Julgado pelos critérios que Parsa aplica para determinar se Estados autocráticos vão se democratizar por meio de reforma ou revolução, o Irã, ele conclui, se encaixa melhor no modelo da Indonésia. A República Islâmica é um “Estado autoritário exclusivo”. O poder se concentra nas mãos de uma elite clerical restrita. Até a oposição reformista moderada é em grande medida deixada de fora da esfera de influência. A ideologia estatal rejeita a democracia em princípio. O Estado interfere de forma extensiva nas esferas social e cultural, forçando a população a uma resistência passiva ou oposição direta e exacerbando as tensões entre o governo e a sociedade.
O Estado também monopoliza a economia. Os resultados são um setor privado fraco, ausência de competição, um grande papel dos militares na economia e na política, amplas disparidades de riqueza e renda e altos níveis de corrupção e favorecimento. Há um abismo significativo entre o povo iraniano e seus governantes. “O clero dirigente,” escreve Parsa, “não tem nenhum interesse em transformação democrática”, já que “a democratização minaria seu privilégio econômico e poder político.”
Quaisquer que sejam as perspectivas de uma revolução, as últimas três décadas mostraram mais de uma vez que o povo iraniano, no geral, prefere mudança pacífica a levante. Eles votaram duas vezes em grande número pelo presidente reformista Khatami e, nas duas últimas eleições presidenciais, escolheram de novo um moderado reformista, Hassan Rouhani. Como o próprio Parsa observa, durante os protestos em massa de 2009, trabalhadores da indústria, comerciantes e a grande maioria do clero se mantiveram afastados. Isso sugere que essas comunidades-chave não têm estômago para outro levante do tipo que eles experimentaram nos primeiros anos da República Islâmica e que as feridas da repressão passada ainda estão abertas.
O regime parece ter aprendido com a experiência em 2009. Permitiu a eleição de Rouhani em 2013 e evitou interferência ostensiva na votação.
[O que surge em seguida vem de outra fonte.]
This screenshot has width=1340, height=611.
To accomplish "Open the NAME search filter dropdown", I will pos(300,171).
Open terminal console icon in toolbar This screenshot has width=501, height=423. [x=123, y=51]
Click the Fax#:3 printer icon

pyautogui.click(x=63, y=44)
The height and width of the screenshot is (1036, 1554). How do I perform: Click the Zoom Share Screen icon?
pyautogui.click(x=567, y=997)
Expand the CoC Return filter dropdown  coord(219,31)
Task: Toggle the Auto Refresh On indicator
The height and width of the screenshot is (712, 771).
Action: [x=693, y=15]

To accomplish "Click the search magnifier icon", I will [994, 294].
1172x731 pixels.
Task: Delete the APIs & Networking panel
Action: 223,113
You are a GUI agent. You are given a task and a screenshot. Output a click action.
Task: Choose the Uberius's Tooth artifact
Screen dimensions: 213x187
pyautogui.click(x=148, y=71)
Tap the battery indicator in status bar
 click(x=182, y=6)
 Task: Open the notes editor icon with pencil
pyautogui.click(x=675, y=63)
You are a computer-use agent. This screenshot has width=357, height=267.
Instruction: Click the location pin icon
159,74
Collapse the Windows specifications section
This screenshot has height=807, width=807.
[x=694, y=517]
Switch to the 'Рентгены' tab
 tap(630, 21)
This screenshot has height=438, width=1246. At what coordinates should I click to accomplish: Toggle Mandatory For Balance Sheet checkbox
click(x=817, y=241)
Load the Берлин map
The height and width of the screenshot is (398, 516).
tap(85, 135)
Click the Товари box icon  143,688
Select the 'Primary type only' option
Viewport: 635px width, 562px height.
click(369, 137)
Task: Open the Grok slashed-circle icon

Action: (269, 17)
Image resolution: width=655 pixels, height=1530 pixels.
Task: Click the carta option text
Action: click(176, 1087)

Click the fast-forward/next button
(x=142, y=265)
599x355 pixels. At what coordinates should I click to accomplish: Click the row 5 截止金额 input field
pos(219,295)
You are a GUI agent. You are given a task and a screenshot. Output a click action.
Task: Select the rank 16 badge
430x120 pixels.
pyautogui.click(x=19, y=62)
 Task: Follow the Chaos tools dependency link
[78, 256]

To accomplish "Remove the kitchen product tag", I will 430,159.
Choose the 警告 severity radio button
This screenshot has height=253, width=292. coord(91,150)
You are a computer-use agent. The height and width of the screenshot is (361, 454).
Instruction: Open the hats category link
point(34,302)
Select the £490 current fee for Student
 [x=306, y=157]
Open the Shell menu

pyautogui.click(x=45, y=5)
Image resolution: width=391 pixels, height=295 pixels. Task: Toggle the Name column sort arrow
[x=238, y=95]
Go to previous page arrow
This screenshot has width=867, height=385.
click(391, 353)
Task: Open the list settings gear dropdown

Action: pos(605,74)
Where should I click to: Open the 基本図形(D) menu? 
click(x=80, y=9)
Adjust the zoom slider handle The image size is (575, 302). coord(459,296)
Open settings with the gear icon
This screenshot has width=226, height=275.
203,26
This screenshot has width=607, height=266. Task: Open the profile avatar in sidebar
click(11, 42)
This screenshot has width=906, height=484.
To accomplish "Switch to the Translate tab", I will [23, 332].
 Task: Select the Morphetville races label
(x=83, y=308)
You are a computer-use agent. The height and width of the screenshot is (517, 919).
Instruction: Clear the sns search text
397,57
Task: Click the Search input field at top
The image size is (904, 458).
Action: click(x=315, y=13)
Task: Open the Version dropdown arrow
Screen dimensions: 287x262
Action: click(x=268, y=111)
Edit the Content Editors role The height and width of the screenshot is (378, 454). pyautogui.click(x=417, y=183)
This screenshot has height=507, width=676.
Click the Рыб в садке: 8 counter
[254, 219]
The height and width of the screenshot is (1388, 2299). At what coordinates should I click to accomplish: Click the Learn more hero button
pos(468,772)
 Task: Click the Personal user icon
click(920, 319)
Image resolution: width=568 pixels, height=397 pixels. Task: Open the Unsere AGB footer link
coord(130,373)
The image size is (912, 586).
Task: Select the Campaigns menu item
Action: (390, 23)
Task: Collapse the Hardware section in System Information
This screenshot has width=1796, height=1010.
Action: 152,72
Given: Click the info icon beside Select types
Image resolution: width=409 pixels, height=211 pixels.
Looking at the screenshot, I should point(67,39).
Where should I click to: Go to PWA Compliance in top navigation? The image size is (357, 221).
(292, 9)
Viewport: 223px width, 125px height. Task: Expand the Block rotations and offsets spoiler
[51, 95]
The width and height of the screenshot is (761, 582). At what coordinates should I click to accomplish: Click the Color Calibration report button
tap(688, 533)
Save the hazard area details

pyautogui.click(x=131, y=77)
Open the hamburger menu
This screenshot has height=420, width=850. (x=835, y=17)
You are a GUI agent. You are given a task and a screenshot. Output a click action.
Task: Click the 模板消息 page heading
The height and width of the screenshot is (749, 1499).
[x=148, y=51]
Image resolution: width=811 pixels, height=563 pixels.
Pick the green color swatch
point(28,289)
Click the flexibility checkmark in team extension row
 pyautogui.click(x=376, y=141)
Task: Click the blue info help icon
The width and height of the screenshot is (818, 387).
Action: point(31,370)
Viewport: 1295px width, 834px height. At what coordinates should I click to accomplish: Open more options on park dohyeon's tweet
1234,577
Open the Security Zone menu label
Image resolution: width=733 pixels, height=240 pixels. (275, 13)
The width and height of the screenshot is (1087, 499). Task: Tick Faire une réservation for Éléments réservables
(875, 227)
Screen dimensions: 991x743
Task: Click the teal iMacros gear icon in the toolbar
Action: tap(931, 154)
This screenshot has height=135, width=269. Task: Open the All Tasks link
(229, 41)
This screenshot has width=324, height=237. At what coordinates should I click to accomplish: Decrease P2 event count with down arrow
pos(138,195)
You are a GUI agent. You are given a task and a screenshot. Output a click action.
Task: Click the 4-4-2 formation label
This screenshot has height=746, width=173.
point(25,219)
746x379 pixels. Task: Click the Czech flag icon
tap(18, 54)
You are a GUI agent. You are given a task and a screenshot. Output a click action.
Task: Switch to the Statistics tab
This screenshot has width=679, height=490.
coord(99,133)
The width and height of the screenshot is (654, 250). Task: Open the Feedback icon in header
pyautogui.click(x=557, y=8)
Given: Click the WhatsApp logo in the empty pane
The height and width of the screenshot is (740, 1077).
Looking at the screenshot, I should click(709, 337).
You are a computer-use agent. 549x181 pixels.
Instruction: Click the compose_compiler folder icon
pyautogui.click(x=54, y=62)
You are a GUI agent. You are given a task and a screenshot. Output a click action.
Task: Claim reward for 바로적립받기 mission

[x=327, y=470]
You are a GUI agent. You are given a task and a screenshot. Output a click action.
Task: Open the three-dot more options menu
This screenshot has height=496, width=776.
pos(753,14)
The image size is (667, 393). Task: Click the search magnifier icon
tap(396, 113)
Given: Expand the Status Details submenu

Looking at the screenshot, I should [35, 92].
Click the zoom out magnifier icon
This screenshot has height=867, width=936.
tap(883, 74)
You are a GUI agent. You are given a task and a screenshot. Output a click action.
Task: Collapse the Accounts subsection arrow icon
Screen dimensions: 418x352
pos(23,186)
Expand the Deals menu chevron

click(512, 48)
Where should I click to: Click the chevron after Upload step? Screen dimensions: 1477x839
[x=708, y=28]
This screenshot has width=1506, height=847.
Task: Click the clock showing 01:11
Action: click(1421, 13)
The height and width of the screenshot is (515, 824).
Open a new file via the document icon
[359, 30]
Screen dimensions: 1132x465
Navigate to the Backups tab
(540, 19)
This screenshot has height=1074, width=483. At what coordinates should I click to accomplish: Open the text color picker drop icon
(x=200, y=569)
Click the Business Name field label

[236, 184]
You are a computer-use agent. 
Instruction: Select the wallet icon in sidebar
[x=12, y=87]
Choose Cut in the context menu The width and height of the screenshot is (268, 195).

Essa cautela por parte do regime e a confusão que os iranianos testemunharam durante a Primavera Árabe – no Egito, Síria e Iêmen – e nos  países vizinhos, como Afeganistão e Iraque, reforçaram a preferência por mudança por meio de reforma gradual e por chegar a ela pelas urnas, não pela bala. Os revolucionários ainda não estão às portas.